### Page text
“Called Back to the Plow” [sermon]
Rev. Dr. Douglas B. Olds
Point Reyes (CA) Community Presbyterian Church
July 2, 2023
"A person's unhappiness never lies in his lack of
control over external conditions, since this would only make him completely
unhappy."
-Kierkegaard
"The gospel proclaims an imminent revolution, when nothing will remain as it is: 'And see the last shall be first, and the first, last.'” --Jacob Taubes, Occidental Eschatology, 67.
OT Reading: 1 Kings 19:15–21
15 Then the LORD said to him, “Go, return on your way to
the wilderness of Damascus; when you arrive, you shall anoint Hazael as king
over Aram. 16 Also you shall anoint Jehu son of Nimshi as king over
Israel; and you shall anoint Elisha son of Shaphat of Abel-meholah as prophet
in your place. 17 Whoever escapes from the sword of Hazael, Jehu shall
kill; and whoever escapes from the sword of Jehu, Elisha shall kill.
18 Yet I will leave seven thousand in Israel, all the knees that have not bowed
to Baal, and every mouth that has not kissed him.”
19 So he set out from there, and found Elisha son of Shaphat,
who was plowing. There were twelve yoke of oxen ahead of him, and he was with
the twelfth. Elijah passed by him and threw his mantle over him.
20 He left the oxen, ran after Elijah, and said, “Let me kiss my father
and my mother, and then I will follow you.” Then Elijah said to him, “Go
back again; for what have I done to you?” 21 He returned from
following him, took the yoke of oxen, and slaughtered them; using the
equipment from the oxen, he boiled their flesh, and gave it to the people,
and they ate. Then he set out and followed Elijah, and became his servant.
NT Reading: Luke 9:51–62
51 When the days drew near for him to be taken up, he set
his face to go to Jerusalem. 52 And he sent messengers ahead of him.
On their way they entered a village of the Samaritans to make ready for him;
53 but they did not receive him, because his face was set toward
Jerusalem. 54 When his disciples James and John saw it, they said,
“Lord, do you want us to command fire to come down from heaven and consume
them?” 55 But he turned and rebuked them.
56 Then they went on to another village.
57 As they were going along the road, someone said to
him, “I will follow you wherever you go.” 58 And Jesus said to him, “Foxes
have holes, and birds of the air have nests; but the Son of Man has nowhere
to lay his head.” 59 To another he said, “Follow me.” But he said,
“Lord, first let me go and bury my father.” 60 But Jesus said to him, “Let
the dead bury their own dead; but as for you, go and proclaim
the kingdom of God.” 61 Another said, “I will follow you, Lord;
but let me first say farewell to those at my home.” 62 Jesus said to him,
“No one who puts a hand to the plow and looks back is fit
for the kingdom of God.”
While the party line of our
denomination is that Sunday lectionary readings do not constitute a “fit,” meaning a unified message, there are quite often thematic linkages
between the OT and NT readings.

### Required actions
1: Extract a passage from the sermon that begins at the words "19 So he set" and stops after the words "became his servant.".
2: Decide whether each statement agrees with the sermon, answering yes or no and quoting the deciding words: (a) Elisha was with the twelfth of twelve yoke of oxen when Elijah found him; (b) the Samaritan village received Jesus; (c) James and John asked whether they should command fire to come down from heaven.
Answer from the sermon alone.

### Extracted entries
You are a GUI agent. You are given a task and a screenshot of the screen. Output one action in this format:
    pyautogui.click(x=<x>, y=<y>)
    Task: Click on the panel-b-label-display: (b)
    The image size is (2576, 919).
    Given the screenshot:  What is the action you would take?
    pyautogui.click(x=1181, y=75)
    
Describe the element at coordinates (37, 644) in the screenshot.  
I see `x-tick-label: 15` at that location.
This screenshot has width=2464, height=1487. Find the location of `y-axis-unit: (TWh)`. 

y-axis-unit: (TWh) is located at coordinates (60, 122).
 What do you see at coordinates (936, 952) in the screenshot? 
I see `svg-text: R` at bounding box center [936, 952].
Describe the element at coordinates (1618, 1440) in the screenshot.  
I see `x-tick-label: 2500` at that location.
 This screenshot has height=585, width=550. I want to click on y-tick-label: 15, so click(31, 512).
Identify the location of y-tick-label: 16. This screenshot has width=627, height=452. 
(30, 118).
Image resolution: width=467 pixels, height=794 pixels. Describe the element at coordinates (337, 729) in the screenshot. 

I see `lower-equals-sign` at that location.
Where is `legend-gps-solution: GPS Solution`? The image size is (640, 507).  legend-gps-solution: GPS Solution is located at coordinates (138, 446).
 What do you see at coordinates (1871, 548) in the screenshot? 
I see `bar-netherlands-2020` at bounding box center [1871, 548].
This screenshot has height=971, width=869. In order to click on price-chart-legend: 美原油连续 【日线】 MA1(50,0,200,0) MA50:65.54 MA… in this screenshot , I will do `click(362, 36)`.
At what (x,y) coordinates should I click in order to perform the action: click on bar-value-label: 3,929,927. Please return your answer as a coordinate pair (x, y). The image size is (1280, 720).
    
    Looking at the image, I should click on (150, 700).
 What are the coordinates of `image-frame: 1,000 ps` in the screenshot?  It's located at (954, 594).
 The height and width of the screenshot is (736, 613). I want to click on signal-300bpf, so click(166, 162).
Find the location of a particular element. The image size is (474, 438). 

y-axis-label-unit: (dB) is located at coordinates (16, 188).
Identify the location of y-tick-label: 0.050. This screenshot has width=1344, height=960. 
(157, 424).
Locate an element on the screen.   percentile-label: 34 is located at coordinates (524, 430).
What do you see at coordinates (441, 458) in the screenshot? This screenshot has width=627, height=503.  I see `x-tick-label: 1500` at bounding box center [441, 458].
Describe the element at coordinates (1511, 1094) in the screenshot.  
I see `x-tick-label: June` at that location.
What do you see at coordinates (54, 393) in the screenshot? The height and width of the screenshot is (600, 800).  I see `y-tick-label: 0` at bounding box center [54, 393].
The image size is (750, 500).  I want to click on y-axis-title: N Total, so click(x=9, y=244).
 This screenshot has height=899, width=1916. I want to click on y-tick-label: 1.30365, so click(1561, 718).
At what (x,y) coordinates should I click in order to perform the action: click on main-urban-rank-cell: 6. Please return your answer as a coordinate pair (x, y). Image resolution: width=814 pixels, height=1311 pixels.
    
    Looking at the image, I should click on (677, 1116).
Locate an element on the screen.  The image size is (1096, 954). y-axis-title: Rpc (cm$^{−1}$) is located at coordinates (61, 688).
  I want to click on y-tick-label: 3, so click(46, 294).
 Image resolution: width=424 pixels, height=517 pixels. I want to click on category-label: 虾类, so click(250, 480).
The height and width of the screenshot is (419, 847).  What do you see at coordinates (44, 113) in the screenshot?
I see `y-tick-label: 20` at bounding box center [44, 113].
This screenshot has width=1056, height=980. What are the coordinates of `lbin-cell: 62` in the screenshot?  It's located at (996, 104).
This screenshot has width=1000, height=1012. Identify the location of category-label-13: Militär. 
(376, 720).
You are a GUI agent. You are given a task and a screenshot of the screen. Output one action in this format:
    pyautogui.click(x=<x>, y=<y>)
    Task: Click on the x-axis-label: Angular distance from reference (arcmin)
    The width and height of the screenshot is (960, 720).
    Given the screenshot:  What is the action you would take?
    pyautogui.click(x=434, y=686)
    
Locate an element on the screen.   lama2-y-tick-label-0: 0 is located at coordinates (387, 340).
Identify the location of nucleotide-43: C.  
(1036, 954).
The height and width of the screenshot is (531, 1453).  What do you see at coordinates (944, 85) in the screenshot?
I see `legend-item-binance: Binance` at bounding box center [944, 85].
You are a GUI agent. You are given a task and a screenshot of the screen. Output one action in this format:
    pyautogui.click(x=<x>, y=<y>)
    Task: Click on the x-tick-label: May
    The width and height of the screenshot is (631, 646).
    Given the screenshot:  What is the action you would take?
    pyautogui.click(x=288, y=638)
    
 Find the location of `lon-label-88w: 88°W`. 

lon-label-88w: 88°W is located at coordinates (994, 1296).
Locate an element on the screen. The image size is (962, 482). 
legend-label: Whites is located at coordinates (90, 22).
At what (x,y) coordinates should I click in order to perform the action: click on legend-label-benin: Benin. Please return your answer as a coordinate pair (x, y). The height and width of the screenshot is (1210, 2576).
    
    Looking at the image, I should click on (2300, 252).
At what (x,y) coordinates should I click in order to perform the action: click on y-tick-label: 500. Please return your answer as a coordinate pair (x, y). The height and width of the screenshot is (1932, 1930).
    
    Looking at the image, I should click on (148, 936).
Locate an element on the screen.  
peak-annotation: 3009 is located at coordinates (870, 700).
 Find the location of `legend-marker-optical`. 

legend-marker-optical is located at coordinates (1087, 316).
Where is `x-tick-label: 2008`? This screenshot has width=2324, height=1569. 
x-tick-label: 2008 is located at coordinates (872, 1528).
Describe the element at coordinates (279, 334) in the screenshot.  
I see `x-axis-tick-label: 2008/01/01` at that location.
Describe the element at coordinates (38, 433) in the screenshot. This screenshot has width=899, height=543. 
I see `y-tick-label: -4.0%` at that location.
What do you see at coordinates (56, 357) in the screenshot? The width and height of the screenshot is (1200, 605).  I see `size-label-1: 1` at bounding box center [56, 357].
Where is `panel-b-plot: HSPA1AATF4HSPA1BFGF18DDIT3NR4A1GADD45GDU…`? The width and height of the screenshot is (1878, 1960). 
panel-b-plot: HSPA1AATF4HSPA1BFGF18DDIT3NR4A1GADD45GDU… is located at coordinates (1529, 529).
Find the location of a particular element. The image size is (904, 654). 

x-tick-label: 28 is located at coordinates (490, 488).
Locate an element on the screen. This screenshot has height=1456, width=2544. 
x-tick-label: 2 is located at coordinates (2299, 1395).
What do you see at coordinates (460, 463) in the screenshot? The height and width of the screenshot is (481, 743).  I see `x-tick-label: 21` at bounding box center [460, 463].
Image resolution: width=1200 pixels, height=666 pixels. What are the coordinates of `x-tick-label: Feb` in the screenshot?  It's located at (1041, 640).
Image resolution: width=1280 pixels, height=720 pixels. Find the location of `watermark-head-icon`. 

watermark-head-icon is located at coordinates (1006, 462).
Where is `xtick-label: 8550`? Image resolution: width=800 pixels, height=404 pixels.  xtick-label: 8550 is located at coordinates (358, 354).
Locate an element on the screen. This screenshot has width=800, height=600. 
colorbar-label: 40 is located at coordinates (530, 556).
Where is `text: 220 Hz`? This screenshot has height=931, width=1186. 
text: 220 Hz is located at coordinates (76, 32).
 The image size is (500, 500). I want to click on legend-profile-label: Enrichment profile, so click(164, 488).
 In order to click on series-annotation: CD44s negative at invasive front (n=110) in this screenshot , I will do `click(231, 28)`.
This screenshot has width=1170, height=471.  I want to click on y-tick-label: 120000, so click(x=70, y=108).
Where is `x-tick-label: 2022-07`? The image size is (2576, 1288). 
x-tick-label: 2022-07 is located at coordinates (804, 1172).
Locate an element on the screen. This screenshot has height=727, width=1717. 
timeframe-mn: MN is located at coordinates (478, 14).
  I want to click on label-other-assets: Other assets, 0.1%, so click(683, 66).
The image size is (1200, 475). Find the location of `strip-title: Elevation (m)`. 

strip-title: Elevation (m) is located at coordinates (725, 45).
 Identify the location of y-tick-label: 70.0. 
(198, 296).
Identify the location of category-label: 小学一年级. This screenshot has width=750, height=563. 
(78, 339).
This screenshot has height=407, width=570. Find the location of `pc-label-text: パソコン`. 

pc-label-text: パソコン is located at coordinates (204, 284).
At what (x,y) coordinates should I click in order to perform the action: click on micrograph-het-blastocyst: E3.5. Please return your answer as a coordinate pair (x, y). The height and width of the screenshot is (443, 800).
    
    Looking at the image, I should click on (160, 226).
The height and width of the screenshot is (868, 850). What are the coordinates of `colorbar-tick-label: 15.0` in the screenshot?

### Responses per task
1:
19 So he set out from there, and found Elisha son of Shaphat,
who was plowing. There were twelve yoke of oxen ahead of him, and he was with
the twelfth. Elijah passed by him and threw his mantle over him.
20 He left the oxen, ran after Elijah, and said, “Let me kiss my father
and my mother, and then I will follow you.” Then Elijah said to him, “Go
back again; for what have I done to you?” 21 He returned from
following him, took the yoke of oxen, and slaughtered them; using the
equipment from the oxen, he boiled their flesh, and gave it to the people,
and they ate. Then he set out and followed Elijah, and became his servant.

2:
(a) Yes: "There were twelve yoke of oxen ahead of him, and he was with the twelfth."
(b) No: "but they did not receive him, because his face was set toward Jerusalem."
(c) Yes: "Lord, do you want us to command fire to come down from heaven and consume them?"